Bepaalde elementen van het deskundigenonderzoek kunnen worden gebruikt
Cour de Cassation de Belgique 6 december 2013, C.11.0503.F, C.11.0503.F (ABFin contre Intellectual Trade, Metal Malmedy, Electrabel, Suez-Tractebel)
Uitspraken mede ingezonden door Eric De Gryse, Simont Braun.
Met samenvattingen van Stéphanie Hermoye, Hoyng Monegier LLP.
Jugements de la Cour d'Appel Liège. Dans son arrêt du 6 décembre 2013, la Cour de Cassation a notamment décidé que pour examiner si le juge charge l’expert de procéder à des constatations techniques ou s’il a délégué sa juridiction quant à l’appréciation du litige en violation de l’article 11, alinéa 1er du Code Judiciaire, il faut examiner la formulation de la mission dans son ensemble et prendre en compte toutes les circonstances de l’espèce, les motifs et le contexte dans lequel l’expert est chargé de sa mission. Le juge qui ne retient du rapport d’expertise que les éléments que l’expert pouvait constater sans empiéter sur les pouvoirs du juge ne viole pas l’article 11 du Code Judiciaire. La Cour a considéré que l’arrêt attaqué n’avait en l’espèce pas délégué sa juridiction quant à l’appréciation de la validité du brevet, de l’existence d’actes de contrefaçon et de l’exception de possession personnelle antérieure.
Cet arrêt constitue une évolution par rapport à l’arrêt de la Cour de Cassation du 28 novembre 2011 prononcé dans une affaire Philips c.
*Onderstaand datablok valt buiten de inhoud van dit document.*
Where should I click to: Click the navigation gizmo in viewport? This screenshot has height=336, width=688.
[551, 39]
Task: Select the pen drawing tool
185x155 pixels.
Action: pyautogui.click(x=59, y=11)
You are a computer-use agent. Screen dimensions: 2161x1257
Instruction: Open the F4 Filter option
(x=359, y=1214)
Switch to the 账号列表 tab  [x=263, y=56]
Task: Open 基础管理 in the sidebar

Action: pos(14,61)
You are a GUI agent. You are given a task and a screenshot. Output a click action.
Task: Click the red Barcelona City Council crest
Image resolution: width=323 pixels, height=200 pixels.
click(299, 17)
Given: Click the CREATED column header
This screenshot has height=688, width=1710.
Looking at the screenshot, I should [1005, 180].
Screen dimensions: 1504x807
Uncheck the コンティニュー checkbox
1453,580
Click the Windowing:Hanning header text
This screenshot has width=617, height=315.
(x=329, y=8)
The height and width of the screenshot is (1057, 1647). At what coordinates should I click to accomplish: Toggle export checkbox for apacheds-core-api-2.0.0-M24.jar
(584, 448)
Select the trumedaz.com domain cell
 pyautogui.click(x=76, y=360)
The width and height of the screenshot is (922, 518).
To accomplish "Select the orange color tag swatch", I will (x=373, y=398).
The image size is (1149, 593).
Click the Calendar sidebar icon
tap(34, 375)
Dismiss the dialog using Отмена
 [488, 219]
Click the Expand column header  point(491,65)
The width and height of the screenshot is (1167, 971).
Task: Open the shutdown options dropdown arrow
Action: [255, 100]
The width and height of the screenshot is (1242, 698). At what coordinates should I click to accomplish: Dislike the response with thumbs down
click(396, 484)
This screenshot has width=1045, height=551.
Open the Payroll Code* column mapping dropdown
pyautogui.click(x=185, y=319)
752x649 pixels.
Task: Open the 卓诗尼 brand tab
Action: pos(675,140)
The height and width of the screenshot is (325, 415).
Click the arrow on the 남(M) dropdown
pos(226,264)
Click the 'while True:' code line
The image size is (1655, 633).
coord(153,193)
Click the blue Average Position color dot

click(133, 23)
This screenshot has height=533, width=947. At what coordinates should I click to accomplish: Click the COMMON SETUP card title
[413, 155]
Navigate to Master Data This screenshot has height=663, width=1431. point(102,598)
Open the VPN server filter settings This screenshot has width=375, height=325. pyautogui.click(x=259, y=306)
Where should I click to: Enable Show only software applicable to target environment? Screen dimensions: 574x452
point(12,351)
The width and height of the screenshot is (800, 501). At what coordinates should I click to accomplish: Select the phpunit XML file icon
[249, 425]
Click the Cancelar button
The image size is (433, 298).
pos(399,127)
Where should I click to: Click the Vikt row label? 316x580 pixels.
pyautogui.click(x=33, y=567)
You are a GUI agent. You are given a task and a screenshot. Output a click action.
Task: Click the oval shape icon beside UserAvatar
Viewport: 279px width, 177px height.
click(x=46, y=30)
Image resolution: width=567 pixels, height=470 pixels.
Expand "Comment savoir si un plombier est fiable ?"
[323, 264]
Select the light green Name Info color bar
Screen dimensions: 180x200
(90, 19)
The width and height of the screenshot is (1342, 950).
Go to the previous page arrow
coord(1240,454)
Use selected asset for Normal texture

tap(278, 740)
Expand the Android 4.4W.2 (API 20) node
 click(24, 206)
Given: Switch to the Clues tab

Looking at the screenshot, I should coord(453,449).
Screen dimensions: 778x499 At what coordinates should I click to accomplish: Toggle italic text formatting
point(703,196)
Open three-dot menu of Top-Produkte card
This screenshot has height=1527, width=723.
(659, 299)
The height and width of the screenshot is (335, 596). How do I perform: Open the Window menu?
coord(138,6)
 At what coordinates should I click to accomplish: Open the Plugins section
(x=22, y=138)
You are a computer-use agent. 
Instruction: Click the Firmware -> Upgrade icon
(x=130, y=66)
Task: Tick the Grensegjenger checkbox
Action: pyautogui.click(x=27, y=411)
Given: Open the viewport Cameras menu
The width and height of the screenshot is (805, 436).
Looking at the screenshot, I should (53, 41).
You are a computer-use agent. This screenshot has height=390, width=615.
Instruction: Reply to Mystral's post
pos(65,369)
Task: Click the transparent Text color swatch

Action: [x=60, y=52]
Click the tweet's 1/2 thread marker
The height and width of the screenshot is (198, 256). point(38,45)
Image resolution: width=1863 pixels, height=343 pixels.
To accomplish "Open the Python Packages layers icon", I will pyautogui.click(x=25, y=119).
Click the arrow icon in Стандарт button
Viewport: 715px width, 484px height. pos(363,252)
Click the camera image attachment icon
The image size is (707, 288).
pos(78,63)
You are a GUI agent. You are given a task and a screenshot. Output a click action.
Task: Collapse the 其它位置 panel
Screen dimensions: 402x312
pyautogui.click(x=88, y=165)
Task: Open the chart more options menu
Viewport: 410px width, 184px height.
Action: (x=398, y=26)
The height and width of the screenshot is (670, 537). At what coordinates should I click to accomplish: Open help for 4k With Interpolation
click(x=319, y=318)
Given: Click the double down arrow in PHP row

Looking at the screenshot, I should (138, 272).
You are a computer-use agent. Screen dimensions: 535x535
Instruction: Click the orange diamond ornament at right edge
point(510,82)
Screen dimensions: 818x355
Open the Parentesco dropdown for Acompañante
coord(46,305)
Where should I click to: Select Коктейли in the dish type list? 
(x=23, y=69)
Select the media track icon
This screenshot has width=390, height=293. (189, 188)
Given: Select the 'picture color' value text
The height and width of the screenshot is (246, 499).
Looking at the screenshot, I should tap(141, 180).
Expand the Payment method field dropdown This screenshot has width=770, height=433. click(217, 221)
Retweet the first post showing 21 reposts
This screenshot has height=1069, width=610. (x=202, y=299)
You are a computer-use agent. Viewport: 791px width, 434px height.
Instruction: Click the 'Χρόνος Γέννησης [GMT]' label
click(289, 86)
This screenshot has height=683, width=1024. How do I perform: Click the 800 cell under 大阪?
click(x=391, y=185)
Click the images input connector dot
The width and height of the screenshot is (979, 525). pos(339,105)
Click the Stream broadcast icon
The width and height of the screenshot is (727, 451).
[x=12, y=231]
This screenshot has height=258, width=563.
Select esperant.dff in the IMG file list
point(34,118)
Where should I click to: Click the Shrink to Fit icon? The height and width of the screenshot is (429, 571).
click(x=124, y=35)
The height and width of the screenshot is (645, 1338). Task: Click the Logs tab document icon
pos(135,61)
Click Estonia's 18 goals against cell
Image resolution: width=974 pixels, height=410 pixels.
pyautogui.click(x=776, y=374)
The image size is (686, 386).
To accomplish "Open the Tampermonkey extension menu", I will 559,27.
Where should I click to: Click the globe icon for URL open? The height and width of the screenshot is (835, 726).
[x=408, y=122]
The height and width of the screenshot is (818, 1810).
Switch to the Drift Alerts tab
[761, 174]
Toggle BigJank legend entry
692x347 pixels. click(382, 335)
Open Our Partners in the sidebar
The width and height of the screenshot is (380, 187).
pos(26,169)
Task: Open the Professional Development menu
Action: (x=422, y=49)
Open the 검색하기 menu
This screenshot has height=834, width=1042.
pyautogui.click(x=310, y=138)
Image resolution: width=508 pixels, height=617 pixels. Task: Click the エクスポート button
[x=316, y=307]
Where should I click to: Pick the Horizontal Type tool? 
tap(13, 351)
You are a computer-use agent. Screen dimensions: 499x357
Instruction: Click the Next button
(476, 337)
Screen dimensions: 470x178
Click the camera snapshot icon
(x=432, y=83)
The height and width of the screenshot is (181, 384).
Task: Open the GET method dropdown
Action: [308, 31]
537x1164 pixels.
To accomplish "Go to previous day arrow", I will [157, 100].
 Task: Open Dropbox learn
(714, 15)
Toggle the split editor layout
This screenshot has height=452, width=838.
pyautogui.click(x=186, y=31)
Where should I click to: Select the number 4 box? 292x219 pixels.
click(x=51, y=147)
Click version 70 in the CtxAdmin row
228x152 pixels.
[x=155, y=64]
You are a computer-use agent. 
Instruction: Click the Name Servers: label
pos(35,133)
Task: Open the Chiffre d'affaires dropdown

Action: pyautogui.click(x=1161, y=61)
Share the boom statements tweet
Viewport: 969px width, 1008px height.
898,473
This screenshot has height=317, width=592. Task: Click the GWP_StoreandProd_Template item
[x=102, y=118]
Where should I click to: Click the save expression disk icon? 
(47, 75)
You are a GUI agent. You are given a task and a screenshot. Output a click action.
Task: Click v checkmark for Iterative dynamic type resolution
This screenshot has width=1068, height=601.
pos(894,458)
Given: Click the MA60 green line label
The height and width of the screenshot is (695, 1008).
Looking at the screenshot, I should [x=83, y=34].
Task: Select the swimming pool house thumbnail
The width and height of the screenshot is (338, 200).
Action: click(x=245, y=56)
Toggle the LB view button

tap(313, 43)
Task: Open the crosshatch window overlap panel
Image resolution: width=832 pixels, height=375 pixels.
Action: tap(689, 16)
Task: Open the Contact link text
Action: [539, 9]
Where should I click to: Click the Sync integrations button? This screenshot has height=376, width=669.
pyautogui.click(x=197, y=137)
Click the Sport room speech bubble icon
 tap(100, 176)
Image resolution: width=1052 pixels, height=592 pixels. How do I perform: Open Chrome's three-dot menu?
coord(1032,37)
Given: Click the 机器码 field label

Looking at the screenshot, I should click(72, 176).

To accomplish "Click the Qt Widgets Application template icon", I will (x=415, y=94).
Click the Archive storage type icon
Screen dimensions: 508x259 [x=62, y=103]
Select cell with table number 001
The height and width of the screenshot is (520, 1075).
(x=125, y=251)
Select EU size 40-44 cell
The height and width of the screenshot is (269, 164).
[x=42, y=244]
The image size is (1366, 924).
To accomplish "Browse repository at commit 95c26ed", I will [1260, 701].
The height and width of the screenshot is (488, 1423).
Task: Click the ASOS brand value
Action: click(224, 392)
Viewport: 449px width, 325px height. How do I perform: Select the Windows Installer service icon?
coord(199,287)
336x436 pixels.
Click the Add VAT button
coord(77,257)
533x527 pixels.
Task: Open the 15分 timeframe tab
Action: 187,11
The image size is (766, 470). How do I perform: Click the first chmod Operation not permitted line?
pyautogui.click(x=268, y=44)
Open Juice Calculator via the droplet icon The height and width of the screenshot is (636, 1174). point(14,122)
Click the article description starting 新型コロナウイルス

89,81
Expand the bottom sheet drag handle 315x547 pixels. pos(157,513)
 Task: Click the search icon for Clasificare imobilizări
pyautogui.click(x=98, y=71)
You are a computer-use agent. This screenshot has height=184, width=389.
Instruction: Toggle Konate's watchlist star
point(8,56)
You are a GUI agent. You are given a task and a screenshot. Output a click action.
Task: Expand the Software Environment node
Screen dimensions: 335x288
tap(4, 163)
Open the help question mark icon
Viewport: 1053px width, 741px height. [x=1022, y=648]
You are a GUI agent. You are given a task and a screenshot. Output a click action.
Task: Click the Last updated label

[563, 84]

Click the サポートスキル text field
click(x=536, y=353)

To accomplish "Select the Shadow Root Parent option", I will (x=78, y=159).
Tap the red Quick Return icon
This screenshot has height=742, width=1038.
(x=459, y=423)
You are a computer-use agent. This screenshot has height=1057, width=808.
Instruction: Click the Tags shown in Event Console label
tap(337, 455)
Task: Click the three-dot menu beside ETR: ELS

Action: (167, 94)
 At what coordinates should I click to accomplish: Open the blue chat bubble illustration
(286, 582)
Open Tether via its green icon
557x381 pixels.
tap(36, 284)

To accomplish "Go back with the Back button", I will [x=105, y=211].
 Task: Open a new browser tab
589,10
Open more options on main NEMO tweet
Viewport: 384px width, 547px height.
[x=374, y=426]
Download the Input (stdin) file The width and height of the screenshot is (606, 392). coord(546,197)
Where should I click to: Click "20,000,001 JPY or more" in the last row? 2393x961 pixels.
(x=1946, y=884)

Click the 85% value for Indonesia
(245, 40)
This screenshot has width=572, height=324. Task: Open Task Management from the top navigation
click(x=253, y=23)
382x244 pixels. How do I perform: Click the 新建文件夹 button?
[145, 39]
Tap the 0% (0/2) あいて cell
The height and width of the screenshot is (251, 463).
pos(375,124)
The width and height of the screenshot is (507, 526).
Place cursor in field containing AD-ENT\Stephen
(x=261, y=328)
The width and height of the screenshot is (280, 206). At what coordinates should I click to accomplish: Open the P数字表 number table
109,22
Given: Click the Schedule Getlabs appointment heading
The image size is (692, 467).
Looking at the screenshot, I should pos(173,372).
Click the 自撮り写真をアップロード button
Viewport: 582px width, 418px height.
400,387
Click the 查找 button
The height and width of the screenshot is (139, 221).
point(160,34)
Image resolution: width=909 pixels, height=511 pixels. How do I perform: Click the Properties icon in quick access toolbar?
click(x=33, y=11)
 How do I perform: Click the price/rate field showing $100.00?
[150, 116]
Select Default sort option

Princo (C.11.0314.N/1) [et Hof van Beroep Antwerpen]. En effet dans cette affaire, la Cour de Cassation a rejeté le pourvoi dirigé contre un arrêt de la Cour d’appel d’Anvers ayant jugé que la méconnaissance par le premier juge de l’article 11 du Code Judiciaire entraine la nullité absolue de la décision attaquée et l’annulation du rapport d’expertise. Dans cet arrêt, la Cour d’appel avait également refusé de maintenir les seules constatations techniques du rapport.
...NL vertaling...
Hof van Cassatie van België 6 december 2013, C.11.0503.F, urn:lex;be;cour.cassation;arret;2013-12-06;C.11.0503.F (ABFin tegen Intellectual Trade, Metal Malmedy, Electrabel, Suez-Tractebel)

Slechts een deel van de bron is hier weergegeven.